Give back the line where "Click the views eye icon showing 62" appears and all the lines after it until the listing ends, unchanged and with nothing else.

§ Dataset entries:

☆ ☆ ☆ ☆ ☆

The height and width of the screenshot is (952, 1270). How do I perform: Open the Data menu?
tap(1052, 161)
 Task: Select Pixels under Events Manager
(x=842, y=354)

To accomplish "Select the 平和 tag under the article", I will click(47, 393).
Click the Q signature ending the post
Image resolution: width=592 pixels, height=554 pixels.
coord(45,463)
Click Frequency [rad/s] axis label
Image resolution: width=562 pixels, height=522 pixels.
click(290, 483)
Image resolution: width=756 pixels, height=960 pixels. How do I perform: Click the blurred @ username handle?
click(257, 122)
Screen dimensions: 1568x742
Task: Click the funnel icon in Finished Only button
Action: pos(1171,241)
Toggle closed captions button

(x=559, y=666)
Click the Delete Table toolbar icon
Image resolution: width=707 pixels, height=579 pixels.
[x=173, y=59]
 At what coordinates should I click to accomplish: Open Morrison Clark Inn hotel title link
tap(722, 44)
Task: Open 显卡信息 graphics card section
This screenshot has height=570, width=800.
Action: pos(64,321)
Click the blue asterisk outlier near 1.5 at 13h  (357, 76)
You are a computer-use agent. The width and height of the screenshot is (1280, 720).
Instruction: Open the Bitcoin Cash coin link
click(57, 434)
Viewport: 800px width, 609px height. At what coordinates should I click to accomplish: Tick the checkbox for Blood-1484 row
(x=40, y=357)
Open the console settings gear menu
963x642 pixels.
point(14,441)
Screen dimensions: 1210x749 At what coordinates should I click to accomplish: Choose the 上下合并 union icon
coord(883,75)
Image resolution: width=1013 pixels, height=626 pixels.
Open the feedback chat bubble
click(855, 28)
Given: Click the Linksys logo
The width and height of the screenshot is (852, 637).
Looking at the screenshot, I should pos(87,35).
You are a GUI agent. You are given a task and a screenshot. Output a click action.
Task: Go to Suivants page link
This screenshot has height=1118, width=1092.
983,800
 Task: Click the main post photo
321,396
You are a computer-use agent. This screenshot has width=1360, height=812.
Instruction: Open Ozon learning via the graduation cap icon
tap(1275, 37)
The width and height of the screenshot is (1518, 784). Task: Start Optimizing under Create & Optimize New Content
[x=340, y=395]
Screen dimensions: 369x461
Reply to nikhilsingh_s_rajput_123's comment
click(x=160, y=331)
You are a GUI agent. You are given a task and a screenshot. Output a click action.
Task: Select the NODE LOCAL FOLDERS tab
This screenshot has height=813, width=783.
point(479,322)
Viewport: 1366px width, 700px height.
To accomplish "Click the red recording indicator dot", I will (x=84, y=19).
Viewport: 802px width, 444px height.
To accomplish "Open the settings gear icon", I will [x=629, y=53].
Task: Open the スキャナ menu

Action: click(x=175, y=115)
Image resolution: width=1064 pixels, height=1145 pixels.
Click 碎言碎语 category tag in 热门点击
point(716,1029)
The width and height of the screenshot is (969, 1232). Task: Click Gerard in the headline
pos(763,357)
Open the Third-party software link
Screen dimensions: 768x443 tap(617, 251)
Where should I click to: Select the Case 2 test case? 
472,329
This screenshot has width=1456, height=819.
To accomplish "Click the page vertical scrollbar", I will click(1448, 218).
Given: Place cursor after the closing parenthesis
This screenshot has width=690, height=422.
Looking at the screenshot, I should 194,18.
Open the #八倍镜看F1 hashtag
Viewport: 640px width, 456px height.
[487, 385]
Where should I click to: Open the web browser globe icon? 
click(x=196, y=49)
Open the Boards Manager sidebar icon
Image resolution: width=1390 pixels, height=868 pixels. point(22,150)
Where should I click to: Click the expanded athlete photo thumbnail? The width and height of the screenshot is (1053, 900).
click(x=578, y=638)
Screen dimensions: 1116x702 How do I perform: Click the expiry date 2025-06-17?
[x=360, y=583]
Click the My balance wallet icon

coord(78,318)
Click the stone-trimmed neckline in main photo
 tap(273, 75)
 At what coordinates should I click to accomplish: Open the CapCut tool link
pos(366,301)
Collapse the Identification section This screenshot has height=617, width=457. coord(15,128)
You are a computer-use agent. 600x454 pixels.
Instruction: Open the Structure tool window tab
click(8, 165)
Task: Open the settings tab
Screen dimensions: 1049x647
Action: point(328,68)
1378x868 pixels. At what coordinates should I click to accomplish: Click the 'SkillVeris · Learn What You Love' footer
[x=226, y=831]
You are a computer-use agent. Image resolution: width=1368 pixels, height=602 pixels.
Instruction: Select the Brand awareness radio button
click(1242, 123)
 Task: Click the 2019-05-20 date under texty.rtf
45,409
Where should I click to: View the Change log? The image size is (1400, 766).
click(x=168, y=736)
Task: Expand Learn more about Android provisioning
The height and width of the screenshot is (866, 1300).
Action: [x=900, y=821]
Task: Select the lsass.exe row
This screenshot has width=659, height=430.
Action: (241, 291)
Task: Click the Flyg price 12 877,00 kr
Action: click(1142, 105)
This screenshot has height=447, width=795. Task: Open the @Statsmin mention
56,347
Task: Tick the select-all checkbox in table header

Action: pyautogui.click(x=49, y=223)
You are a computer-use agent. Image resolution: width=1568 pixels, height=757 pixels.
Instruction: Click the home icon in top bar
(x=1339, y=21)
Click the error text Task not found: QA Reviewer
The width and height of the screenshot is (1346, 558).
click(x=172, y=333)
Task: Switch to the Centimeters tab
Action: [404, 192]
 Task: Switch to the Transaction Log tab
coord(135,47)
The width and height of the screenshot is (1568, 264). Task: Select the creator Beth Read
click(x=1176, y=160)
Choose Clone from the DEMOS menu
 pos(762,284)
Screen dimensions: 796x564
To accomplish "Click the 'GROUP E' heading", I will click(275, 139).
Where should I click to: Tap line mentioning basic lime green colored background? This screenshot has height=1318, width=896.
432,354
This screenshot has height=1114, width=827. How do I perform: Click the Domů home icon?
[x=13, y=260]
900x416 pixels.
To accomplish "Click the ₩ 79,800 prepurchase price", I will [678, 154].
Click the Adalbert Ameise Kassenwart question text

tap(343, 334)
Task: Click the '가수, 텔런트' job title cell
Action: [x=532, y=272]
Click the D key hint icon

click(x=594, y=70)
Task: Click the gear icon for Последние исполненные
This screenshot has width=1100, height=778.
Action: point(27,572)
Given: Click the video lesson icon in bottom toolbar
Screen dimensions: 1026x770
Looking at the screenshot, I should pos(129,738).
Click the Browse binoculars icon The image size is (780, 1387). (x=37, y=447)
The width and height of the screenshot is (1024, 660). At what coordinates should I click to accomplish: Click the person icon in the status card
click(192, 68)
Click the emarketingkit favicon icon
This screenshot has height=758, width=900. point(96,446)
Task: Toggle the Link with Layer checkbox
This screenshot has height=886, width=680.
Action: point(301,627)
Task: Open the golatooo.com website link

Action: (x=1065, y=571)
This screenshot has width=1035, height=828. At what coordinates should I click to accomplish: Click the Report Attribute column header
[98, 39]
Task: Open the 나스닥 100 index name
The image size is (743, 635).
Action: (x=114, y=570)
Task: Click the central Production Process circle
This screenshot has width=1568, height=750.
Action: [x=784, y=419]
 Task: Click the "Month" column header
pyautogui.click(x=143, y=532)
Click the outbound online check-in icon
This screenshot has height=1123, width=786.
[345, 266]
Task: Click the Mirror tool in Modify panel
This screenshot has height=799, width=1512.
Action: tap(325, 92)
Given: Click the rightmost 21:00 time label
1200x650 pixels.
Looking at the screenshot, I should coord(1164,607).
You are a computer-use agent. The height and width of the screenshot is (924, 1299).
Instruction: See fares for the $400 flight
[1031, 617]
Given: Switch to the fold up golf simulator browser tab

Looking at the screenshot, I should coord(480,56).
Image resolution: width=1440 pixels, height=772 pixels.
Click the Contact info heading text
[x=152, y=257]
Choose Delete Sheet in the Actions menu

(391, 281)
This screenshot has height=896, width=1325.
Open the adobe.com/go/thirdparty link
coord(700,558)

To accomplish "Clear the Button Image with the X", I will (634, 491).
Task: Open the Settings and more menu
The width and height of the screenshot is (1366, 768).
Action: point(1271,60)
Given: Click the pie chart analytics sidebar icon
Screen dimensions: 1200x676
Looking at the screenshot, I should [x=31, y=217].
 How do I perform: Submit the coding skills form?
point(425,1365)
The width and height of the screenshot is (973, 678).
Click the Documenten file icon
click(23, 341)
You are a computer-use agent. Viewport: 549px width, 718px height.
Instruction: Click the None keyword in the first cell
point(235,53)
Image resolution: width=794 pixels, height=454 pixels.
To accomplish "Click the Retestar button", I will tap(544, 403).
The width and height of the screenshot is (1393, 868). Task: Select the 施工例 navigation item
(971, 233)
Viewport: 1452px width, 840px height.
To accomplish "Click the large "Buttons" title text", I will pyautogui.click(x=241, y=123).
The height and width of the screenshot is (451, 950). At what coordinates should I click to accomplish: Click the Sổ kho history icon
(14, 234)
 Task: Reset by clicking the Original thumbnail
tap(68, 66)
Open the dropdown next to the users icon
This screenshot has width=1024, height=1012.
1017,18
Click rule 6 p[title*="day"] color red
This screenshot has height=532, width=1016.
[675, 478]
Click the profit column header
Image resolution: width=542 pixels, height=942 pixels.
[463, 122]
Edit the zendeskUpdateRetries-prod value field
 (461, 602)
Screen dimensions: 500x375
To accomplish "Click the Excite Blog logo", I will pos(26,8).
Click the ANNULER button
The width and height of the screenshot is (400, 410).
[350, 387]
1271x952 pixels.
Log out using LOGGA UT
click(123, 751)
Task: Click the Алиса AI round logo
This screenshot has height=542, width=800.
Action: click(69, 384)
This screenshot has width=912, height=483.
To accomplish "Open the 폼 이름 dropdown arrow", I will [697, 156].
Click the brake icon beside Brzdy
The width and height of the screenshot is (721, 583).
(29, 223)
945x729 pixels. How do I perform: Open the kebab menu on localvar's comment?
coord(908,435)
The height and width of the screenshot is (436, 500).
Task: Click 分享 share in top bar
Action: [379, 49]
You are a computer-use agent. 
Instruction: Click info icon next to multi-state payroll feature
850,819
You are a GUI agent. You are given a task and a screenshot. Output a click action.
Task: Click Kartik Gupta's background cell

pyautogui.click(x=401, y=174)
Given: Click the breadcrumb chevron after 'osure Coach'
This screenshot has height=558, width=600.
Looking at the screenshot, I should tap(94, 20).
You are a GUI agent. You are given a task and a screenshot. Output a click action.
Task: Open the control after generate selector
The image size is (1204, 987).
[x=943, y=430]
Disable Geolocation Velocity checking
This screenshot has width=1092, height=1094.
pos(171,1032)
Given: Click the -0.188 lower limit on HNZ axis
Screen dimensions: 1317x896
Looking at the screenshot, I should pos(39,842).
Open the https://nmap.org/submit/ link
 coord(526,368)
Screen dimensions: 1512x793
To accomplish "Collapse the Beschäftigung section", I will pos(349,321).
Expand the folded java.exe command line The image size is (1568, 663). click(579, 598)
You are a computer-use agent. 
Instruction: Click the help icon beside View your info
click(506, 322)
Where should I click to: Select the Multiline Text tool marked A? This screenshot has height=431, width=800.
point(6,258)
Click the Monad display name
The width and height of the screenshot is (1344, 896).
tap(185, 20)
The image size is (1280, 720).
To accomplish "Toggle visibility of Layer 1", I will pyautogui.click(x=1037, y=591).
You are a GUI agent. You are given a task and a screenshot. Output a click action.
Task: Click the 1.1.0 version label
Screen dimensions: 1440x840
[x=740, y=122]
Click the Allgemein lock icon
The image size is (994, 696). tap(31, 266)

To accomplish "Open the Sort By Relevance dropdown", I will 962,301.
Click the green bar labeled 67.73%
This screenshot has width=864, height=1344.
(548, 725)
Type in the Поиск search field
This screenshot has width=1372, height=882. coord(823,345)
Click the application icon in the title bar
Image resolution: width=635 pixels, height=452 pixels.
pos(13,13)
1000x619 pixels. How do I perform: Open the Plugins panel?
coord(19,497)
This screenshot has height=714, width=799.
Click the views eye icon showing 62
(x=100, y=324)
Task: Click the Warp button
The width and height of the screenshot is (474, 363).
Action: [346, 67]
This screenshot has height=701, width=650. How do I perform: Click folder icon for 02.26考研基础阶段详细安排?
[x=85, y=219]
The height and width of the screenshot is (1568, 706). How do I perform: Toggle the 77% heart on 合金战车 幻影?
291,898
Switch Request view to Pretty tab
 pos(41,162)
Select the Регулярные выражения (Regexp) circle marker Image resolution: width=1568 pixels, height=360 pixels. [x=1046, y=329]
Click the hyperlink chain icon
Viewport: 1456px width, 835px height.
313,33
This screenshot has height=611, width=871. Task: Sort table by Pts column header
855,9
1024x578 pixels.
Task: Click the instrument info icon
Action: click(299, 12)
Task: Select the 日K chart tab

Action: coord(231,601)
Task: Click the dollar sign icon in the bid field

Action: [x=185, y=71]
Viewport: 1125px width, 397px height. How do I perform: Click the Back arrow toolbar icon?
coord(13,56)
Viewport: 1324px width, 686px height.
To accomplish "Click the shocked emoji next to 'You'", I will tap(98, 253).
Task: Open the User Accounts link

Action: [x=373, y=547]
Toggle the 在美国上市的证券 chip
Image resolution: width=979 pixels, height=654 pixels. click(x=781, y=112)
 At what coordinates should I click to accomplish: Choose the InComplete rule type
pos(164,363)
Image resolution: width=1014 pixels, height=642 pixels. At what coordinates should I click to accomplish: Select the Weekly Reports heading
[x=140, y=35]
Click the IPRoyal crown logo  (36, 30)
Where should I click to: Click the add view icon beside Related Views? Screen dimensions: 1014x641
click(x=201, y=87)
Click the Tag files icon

☆ ☆ ☆ ☆ ☆

§ Response for this exercise:
Click the views eye icon showing 62
(x=100, y=324)
Task: Click the Warp button
The width and height of the screenshot is (474, 363).
Action: [346, 67]
This screenshot has height=701, width=650. How do I perform: Click folder icon for 02.26考研基础阶段详细安排?
[x=85, y=219]
The height and width of the screenshot is (1568, 706). How do I perform: Toggle the 77% heart on 合金战车 幻影?
291,898
Switch Request view to Pretty tab
 pos(41,162)
Select the Регулярные выражения (Regexp) circle marker Image resolution: width=1568 pixels, height=360 pixels. [x=1046, y=329]
Click the hyperlink chain icon
Viewport: 1456px width, 835px height.
313,33
This screenshot has height=611, width=871. Task: Sort table by Pts column header
855,9
1024x578 pixels.
Task: Click the instrument info icon
Action: click(299, 12)
Task: Select the 日K chart tab

Action: coord(231,601)
Task: Click the dollar sign icon in the bid field

Action: [x=185, y=71]
Viewport: 1125px width, 397px height. How do I perform: Click the Back arrow toolbar icon?
coord(13,56)
Viewport: 1324px width, 686px height.
To accomplish "Click the shocked emoji next to 'You'", I will tap(98, 253).
Task: Open the User Accounts link

Action: [x=373, y=547]
Toggle the 在美国上市的证券 chip
Image resolution: width=979 pixels, height=654 pixels. click(x=781, y=112)
 At what coordinates should I click to accomplish: Choose the InComplete rule type
pos(164,363)
Image resolution: width=1014 pixels, height=642 pixels. At what coordinates should I click to accomplish: Select the Weekly Reports heading
[x=140, y=35]
Click the IPRoyal crown logo  (36, 30)
Where should I click to: Click the add view icon beside Related Views? Screen dimensions: 1014x641
click(x=201, y=87)
Click the Tag files icon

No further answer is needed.